Researchers based at Toronto’s Mount Sinai Hospital looked at Ontario Long-Term Care (LTC) outbreaks between March 29 and May 20.

Using simulations, the team, led by Dr. Nathan Stall, found converting all four-bed rooms to two-bed rooms would have averted 19 per cent of COVID-19 infections and deaths. “Reducing crowding in nursing homes could prevent future COVID-19 mortality,” they advised.

Ontario’s government appeared to draw similar conclusions.

It told homes not to place new residents into ward rooms. On July 15, it announced a “modernized funding model” to rebuild older homes, including grants to cover municipal development charges.

“Murky,” convoluted and lasting three to five years, the province’s former capital renewal program for homes wasn’t viable, and in Greater Toronto land costs were “prohibitive,” said Ontario Long Term Care Association CEO Donna Duncan, adding few facilities were rebuilt since 2007.

The association represents most Ontario nursing homes, including for-profit and not-for-profit providers.

Measures taken during flu seasons in older homes “really were no match” for the coronavirus. With homes at capacity there was little ability to move residents around, Duncan said.

“There was no place left to move them to.”
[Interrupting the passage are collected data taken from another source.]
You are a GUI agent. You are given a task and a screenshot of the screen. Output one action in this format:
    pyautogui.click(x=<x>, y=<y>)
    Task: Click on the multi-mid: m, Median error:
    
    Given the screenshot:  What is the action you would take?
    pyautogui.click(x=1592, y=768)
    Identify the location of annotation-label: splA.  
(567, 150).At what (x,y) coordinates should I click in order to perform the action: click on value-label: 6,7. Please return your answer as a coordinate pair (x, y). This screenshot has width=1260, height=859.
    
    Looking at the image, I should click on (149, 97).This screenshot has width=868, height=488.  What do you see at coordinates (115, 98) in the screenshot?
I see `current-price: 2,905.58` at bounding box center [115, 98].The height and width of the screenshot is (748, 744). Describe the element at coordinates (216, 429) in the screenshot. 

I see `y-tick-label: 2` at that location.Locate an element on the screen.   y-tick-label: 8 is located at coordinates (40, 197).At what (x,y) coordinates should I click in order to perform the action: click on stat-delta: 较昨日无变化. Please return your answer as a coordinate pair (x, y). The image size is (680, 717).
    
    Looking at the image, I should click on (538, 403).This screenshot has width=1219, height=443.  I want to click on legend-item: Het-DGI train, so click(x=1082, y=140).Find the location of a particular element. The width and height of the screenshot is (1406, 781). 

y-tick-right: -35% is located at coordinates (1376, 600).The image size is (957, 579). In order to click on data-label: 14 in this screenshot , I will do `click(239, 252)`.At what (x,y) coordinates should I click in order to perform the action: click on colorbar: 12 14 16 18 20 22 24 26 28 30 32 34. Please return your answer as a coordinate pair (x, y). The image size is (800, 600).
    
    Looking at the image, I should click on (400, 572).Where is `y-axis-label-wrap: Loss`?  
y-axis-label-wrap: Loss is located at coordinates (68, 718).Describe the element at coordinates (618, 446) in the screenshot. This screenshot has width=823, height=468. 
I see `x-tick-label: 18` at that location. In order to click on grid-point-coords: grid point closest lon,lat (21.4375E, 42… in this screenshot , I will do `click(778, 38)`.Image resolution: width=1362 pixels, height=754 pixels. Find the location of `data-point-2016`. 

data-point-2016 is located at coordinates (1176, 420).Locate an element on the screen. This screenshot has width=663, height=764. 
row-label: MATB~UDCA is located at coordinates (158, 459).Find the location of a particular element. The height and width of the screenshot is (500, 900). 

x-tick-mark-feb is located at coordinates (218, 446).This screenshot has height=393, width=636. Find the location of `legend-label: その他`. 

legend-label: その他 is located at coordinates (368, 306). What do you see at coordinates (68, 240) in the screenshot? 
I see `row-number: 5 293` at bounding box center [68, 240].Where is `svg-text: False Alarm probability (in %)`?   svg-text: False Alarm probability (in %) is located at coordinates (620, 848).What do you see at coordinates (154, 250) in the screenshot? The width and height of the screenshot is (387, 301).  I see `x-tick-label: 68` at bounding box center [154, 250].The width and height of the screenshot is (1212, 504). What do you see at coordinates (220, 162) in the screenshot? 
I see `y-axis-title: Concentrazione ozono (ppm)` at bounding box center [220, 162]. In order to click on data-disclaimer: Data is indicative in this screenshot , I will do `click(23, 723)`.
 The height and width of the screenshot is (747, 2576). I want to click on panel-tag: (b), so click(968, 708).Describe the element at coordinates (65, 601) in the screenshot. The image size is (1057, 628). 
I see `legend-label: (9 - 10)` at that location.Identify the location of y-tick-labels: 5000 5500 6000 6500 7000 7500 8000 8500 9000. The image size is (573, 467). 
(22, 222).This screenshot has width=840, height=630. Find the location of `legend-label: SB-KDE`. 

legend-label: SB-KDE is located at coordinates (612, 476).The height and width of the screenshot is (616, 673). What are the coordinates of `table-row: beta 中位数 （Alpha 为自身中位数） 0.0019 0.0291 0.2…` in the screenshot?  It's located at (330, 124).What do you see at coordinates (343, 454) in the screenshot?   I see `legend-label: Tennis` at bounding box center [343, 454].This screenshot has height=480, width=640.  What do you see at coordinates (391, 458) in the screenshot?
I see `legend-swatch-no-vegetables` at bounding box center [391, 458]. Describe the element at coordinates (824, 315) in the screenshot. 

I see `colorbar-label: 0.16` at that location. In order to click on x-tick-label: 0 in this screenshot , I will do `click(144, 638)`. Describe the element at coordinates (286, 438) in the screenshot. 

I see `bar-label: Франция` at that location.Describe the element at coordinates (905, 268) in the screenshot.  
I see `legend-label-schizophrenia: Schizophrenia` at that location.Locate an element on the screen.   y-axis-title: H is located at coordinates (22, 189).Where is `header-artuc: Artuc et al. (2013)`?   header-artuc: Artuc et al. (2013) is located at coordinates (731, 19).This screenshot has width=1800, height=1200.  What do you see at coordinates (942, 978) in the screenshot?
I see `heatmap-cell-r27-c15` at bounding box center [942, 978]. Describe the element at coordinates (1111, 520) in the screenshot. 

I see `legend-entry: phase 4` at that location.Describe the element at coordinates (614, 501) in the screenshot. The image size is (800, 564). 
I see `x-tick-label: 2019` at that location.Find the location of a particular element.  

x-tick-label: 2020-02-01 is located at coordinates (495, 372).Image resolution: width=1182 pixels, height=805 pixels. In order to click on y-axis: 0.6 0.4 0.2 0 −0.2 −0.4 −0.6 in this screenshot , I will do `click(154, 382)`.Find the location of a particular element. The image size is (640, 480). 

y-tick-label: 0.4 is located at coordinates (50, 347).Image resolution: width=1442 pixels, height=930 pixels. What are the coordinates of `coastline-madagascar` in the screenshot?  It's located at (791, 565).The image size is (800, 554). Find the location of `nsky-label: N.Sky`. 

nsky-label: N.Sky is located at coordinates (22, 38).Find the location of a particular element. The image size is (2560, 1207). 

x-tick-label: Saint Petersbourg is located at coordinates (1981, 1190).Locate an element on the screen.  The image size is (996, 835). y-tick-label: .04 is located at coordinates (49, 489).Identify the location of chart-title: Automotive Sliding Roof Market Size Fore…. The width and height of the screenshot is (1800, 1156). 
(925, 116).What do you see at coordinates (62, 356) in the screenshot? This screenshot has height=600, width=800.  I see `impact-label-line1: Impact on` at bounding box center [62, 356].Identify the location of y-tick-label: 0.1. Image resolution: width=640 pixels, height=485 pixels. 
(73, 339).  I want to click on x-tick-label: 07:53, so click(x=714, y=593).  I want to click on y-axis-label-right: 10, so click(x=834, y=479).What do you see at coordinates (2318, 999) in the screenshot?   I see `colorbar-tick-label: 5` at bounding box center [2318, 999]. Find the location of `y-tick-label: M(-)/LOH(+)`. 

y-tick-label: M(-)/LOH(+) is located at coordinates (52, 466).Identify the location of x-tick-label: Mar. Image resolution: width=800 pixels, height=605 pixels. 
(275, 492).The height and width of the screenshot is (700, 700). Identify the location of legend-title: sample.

Natalie Mehra, executive director of the Ontario Health Coalition, speaks during a news conference in 2014. – Torstar file photo

Natalie Mehra, executive director of the Ontario Health Coalition, a network of more than 400 grassroots community organizations, said for-profit companies, which own many older homes in Toronto, haven’t brought homes up to standards, though governments offered them money over two decades.

“They’re running them as they are because they can,” argued Mehra, who thinks the province should move such homes into public ownership.

Remaking older homes is “at the bottom of the priority list in many countries,” partly because few people plan to live in such places, said Pat Armstrong, a York University sociology professor.

Studying long-term care for a book, Armstrong met Norwegians shocked by four-bed rooms; theirs were all private, she said.

Pat Armstrong is a York University sociology professor and an expert on long-term care. – Paul Jones/photo

Rather than just “tear it down,” Armstrong said, Ontario needs multiple strategies to create flexibility in structures. A four-bed room, for instance, can become a double with a bathroom.

Providing staff with spaces to eat or change clothes, so they aren’t taking contamination in or out, is important, she said.

Armstrong believes better LTC for seniors is a human right. Because we’ll have to raise taxes to improve it, she’s worried Ontarians will lose interest, thinking, “What’s the big deal?”